Tesla Opens Giga Berlin Battery Challenge as Cell Output Scales

Tesla invited European startups to bring battery breakthroughs to Gigafactory Berlin as it moves to more than double 4680 cell output to 18 GWh a year.

3 min read
Tesla Opens Giga Berlin Battery Challenge as Cell Output Scales

AUSTIN, Texas — Tesla is throwing open the doors of its most advanced European plant, inviting startups from across the continent to bring their best battery technology directly to the floor of Gigafactory Berlin as the company races to sharply expand in-house cell production.
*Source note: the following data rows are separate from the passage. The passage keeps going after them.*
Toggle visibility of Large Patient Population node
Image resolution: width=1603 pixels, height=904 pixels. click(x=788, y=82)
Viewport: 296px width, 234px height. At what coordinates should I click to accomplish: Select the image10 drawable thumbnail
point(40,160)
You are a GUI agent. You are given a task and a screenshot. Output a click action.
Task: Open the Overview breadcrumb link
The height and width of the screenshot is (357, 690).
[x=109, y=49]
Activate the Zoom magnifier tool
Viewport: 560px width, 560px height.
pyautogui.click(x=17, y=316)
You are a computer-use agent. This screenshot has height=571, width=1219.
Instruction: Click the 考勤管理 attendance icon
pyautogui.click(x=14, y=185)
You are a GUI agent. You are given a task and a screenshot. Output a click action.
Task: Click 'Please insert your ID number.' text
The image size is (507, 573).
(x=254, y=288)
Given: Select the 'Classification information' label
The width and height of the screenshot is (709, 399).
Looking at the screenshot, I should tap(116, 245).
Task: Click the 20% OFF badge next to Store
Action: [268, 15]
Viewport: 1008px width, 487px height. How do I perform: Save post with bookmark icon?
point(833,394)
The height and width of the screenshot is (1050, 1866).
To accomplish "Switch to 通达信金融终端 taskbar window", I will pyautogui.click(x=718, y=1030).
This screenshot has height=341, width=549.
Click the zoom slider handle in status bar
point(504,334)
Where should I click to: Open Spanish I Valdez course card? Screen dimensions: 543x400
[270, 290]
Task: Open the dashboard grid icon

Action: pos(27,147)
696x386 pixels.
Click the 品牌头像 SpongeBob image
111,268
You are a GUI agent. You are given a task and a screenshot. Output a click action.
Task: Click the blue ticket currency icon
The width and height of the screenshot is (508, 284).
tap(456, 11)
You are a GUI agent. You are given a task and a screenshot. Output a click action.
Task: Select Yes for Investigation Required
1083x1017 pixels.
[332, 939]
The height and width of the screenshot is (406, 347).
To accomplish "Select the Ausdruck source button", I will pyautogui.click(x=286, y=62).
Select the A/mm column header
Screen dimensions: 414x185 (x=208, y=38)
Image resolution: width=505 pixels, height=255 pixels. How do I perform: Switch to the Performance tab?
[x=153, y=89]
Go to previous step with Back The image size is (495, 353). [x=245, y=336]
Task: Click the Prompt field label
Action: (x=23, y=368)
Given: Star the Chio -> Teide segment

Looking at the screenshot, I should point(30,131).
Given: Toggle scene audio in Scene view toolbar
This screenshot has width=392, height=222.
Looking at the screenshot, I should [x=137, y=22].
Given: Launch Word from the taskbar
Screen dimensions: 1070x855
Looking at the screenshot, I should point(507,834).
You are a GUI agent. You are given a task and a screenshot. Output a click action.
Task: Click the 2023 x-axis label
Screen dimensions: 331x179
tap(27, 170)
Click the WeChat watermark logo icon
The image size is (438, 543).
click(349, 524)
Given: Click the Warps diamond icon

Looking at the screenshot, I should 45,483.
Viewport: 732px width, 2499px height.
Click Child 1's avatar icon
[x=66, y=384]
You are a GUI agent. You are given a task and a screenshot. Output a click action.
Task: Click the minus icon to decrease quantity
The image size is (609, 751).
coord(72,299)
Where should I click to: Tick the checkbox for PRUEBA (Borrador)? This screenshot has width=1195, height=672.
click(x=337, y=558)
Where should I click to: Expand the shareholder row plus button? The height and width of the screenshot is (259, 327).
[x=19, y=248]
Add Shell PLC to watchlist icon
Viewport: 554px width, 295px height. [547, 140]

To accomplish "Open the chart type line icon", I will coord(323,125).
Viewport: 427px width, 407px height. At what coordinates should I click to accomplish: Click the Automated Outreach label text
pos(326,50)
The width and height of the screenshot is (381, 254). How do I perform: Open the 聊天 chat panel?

The program, called the JUNI x Tesla Battery Cell Giga Challenge, opened applications this month with a July 24, 2026 deadline. Tesla is hunting for solutions that make cell manufacturing faster, cheaper, safer, and more scalable at industrial volume, and it is screening submissions directly through its cell-manufacturing team in Grünheide.

More Than Doubling Cell Capacity

The timing is no accident. On May 12, Giga Berlin plant manager André Thierig announced a $250 million investment to scale the factory's annual 4680 cell output from 8 GWh to 18 GWh, more than doubling a target set only months earlier. Thierig said the expansion would 'enable 18 GWh of annual 4680 cell production and create more than 1,500 new jobs,' calling it welcome news during a challenging stretch for German industry.

Combined with earlier commitments at the Grünheide site, Tesla's battery investment there now approaches $1.2 billion. The push complements the broader European build-out that Tesla has been advancing, including new factory buildings and a rail hub at the Berlin campus.

Tesla Opens Giga Berlin Battery Challenge as Cell Output Scales — additional image

What Tesla Is Looking For

The challenge targets proven solutions across five categories: materials, equipment, operations, automation, and artificial intelligence. Tesla is explicit that it is not looking for concept-stage ideas. Applicants must show working prototypes, test data, or prior pilots, and the strongest submissions advance through technical discussions, a pitch day in front of Tesla stakeholders, and potentially a paid pilot with the cell team, as Teslarati reported.

For a startup in the battery supply chain, a paid pilot with Tesla's European cell team is about as direct a commercial path as the industry offers. By reaching outside its own walls, Tesla is acknowledging that hitting 18 GWh will require technology it does not yet have in-house, and it is willing to pay for the right answers.

A Revived Ambition

The 4680 format sits at the center of Tesla's long-term cost-reduction strategy across vehicles and energy storage, and the Berlin expansion revives an ambition that was set aside for three years. Elon Musk first outlined plans for a massive cell facility alongside the Giga Berlin car plant back in 2020, before the company shifted battery investment toward the United States. Now, backed by more than $1 billion in committed capital, cell production in Europe is firmly back on the roadmap.

The renewed cell push arrives on the heels of Tesla's record 480,126-vehicle second quarter, and cheaper, higher-volume cells would ripple straight through the lineup. If the Giga Challenge surfaces even a handful of winning technologies, Tesla could accelerate its path to lower battery costs while handing European startups a rare seat inside one of the world's most advanced factories.